Tourangeaux adorent ou détestent Royer, mais tous s’accordent sur ce constat : la ville lui doit une identité puissante, entre modernité assumée, soin jaloux du patrimoine, et volonté farouche de faire de Tours bien plus qu’une étape sur la route des châteaux. Aujourd’hui encore, nombre de débats autour de l’urbanisme local font référence à cette période foisonnante, preuve que l’héritage Royer continue de nourrir la réflexion… et la passion autour de Tours.
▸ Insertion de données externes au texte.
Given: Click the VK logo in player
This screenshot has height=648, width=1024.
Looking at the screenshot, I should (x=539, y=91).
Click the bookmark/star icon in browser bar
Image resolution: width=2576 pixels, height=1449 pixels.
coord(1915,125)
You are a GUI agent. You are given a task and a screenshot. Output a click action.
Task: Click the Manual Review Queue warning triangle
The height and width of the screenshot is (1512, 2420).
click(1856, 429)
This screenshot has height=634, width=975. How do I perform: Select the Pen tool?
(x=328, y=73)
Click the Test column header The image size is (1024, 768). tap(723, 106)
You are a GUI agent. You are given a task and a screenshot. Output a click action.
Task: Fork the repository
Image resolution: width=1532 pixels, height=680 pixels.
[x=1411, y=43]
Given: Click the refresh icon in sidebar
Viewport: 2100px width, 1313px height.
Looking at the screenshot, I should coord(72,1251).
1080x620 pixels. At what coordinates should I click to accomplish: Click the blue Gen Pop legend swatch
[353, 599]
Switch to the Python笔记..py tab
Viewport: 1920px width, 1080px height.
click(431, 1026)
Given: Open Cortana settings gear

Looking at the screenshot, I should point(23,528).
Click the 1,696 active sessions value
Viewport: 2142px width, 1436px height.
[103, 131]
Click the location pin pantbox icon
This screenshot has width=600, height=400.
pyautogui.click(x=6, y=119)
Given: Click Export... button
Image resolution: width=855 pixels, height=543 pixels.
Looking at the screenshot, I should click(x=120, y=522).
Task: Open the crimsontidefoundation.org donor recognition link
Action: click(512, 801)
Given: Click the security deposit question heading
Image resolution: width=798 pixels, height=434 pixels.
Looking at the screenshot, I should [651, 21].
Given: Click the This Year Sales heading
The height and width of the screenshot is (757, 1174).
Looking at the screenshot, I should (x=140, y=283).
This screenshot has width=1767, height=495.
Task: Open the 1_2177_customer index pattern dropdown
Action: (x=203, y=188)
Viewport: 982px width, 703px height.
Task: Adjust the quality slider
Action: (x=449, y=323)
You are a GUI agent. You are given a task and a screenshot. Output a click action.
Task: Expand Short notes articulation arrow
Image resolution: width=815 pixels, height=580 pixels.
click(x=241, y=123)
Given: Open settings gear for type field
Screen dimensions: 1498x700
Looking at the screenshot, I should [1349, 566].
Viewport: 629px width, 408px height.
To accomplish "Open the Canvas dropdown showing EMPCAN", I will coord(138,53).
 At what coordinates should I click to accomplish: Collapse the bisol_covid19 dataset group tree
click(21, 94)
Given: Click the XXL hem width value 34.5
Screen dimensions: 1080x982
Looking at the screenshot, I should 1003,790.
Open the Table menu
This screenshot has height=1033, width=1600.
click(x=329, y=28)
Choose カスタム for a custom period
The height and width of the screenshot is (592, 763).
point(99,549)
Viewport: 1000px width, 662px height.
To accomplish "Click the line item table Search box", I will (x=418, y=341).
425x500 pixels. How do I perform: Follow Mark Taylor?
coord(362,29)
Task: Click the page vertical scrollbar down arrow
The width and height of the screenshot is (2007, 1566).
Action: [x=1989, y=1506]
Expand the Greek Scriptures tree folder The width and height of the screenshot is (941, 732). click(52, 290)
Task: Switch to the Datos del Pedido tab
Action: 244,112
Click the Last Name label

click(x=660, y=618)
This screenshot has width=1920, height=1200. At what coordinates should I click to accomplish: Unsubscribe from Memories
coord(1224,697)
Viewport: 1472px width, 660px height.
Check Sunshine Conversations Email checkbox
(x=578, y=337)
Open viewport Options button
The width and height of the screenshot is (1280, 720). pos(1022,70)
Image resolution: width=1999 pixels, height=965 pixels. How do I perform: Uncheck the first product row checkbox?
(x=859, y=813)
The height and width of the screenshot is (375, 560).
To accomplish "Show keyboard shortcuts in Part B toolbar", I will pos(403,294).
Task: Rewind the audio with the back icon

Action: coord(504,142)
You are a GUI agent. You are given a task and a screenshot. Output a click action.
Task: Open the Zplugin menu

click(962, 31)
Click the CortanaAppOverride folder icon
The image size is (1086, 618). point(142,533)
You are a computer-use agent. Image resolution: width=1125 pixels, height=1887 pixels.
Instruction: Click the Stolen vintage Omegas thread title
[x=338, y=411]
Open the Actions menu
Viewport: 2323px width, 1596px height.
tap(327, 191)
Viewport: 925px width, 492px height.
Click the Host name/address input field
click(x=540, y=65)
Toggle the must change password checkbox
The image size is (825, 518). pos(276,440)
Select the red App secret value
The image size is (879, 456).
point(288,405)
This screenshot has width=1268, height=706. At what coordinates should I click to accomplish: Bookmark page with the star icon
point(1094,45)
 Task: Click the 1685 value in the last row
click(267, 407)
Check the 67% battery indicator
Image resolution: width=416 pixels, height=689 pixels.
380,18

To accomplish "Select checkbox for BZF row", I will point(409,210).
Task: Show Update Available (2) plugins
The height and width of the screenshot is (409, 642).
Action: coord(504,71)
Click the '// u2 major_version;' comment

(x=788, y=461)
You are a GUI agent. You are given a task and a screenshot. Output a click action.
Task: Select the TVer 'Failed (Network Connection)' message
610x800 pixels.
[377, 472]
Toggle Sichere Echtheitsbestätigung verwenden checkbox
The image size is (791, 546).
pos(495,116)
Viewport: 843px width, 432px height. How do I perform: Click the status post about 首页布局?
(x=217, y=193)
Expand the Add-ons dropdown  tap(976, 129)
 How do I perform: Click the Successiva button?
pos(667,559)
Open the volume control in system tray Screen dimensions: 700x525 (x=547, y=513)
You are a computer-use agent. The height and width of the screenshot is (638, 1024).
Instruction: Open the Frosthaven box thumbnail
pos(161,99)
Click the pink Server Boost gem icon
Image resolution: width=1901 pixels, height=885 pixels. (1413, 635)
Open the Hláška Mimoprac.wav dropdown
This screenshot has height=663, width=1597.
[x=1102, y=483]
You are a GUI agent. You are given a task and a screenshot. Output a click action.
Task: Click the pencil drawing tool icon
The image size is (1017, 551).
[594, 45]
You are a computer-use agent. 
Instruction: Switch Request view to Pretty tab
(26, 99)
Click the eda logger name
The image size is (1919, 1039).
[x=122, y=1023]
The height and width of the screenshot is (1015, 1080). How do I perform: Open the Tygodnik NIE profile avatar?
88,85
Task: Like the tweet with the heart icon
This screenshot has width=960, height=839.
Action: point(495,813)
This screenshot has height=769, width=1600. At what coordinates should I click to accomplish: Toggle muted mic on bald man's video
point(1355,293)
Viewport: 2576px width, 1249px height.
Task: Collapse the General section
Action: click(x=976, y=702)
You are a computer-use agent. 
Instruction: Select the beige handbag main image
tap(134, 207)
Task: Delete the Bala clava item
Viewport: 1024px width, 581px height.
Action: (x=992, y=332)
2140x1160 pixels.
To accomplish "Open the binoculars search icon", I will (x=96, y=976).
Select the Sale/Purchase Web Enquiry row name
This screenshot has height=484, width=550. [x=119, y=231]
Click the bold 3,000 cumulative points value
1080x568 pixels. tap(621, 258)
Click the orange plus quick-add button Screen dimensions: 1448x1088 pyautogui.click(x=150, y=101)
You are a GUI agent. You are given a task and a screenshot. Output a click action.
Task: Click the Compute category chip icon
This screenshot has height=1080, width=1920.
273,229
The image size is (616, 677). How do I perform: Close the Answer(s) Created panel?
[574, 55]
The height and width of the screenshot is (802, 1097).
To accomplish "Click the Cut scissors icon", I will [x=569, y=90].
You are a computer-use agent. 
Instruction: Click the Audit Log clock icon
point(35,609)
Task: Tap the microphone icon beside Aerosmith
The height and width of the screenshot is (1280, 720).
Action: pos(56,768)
Sources à explorer pour aller plus loin

  • Jean Royer, « le roi de Tours » (France Culture)
  • Articles “Tours sous Jean Royer”, La Nouvelle République du Centre-Ouest, cycle d’archives 1995-2020
  • INA, « Le secteur sauvegardé du vieux Tours »
  • Libération, “Jean Royer n’a plus régné”, 12 avril 1995
  • Dossier « Patrimoine reconnu » (Ministère de la Culture, base Mérimée)
  • Archives municipales de Tours, inventaires 1960-1995
  • INSEE, démographie urbaine de Tours 1962-1992
  • Office de tourisme Tours Val de Loire, dossier “50 ans de réinvention urbaine”

Aujourd’hui, flâner dans les rues de Tours, s’étonner devant l’ancien et le moderne côte à côte, c’est aussi relire, sans le savoir parfois, l’audace de Jean Royer en filigrane… et mesurer à quel point une ville peut se réinventer, génération après génération.